**Problem: **Determine if two polynomial expressions represent the same function. Specifically, if $ p(x_1, x_2, \dots, x_n)$ and $ q(x_1, x_2, \dots, x_n)$ are a polynomial with inputs, outputs and coefficients in a field $ F$, where $ |F|$ is sufficiently large, then the problem is to determine if $ p(\mathbf{x}) = q(\mathbf{x})$ for every $ x \in F$, in time polynomial in the number of bits required to write down $ p$ and $ q$.

**Solution:** Let $ d$ be the maximum degree of all terms in $ p, q$. Choose a finite set $ S \subset F$ with $ |S| > 2d$. Repeat the following process 100 times:

- Choose inputs $ z_1, z_2, \dots, z_n \in S$ uniformly at random.
- Check if $ p(z_1, \dots, z_n) = q(z_1, \dots, z_n)$.

If every single time the two polynomials agree, accept the claim that they are equal. If they disagree on any input, reject. You will be wrong with probability at most $ 2^{-100}$.

**Discussion: **At first glance it’s unclear why this problem is hard.

If you have two representations of polynomials $ p, q$, say expressed in algebraic notation, why can’t you just do the algebra to convert them both into the same format, and see if they’re equal?
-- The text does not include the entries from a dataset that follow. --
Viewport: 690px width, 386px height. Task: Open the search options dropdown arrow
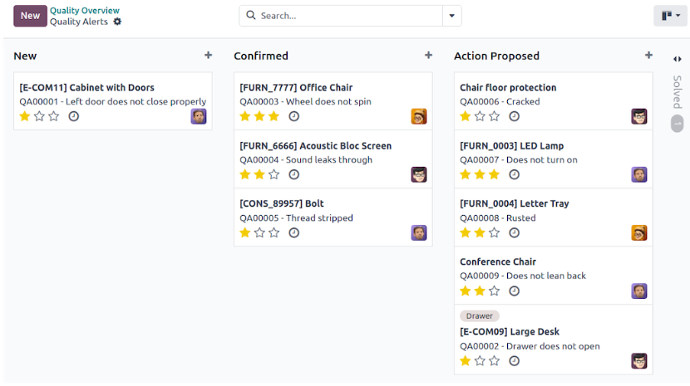pyautogui.click(x=451, y=16)
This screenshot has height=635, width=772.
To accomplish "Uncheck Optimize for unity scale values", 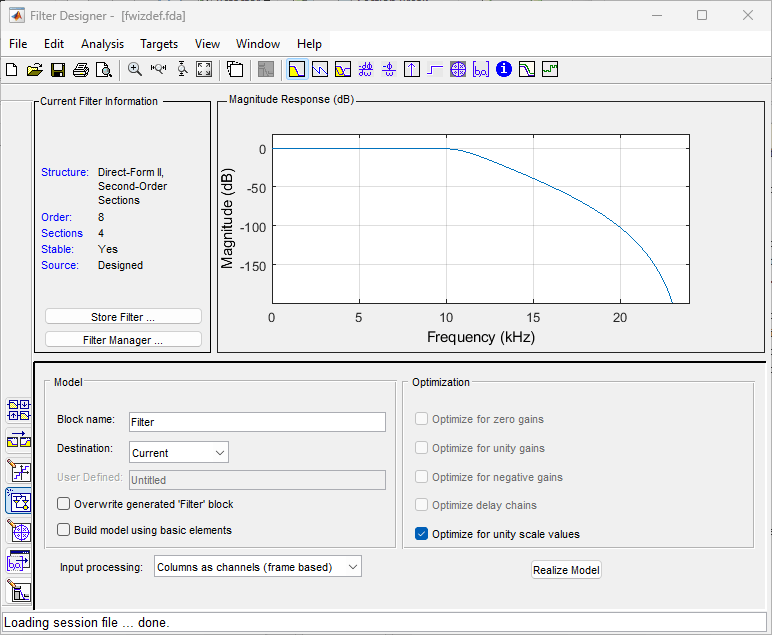I will coord(422,534).
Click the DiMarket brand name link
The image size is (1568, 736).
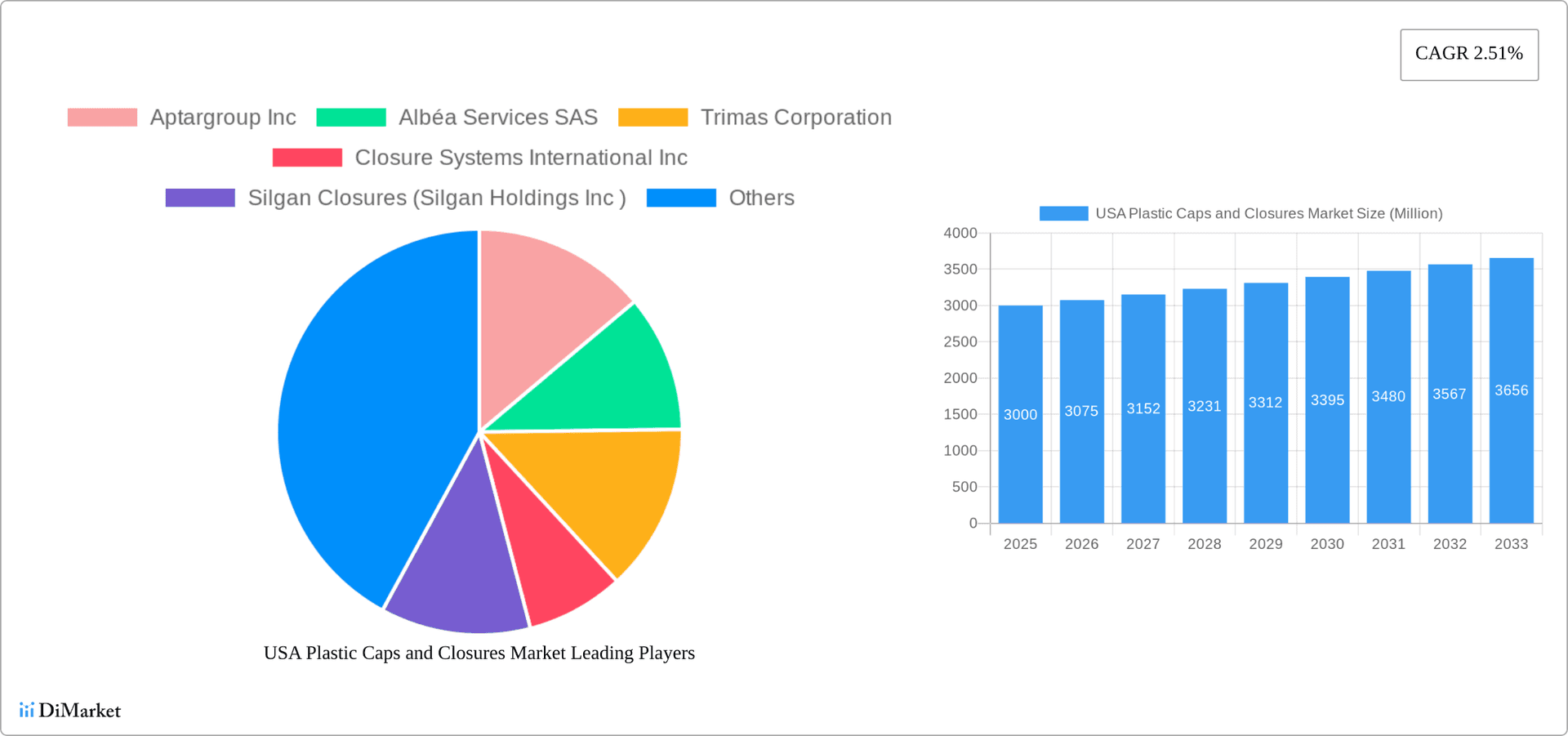[81, 710]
Unfortunately, that conversion can take exponential time. For example, suppose you have a polynomial $ p(x) = (x+1)^{1000}$. Though it only takes a few bits to write down, expressing it in a “canonical form,” often in the monomial form $ a_0 + a_1x + \dots + a_d x^d$, would require exponentially many bits in the original representation. In general, it’s unknown how to algorithmically transform polynomials into a “canonical form” (so that they can be compared) in subexponential time.

Instead, the best we know how to do is treat the polynomials as black boxes and plug values into them.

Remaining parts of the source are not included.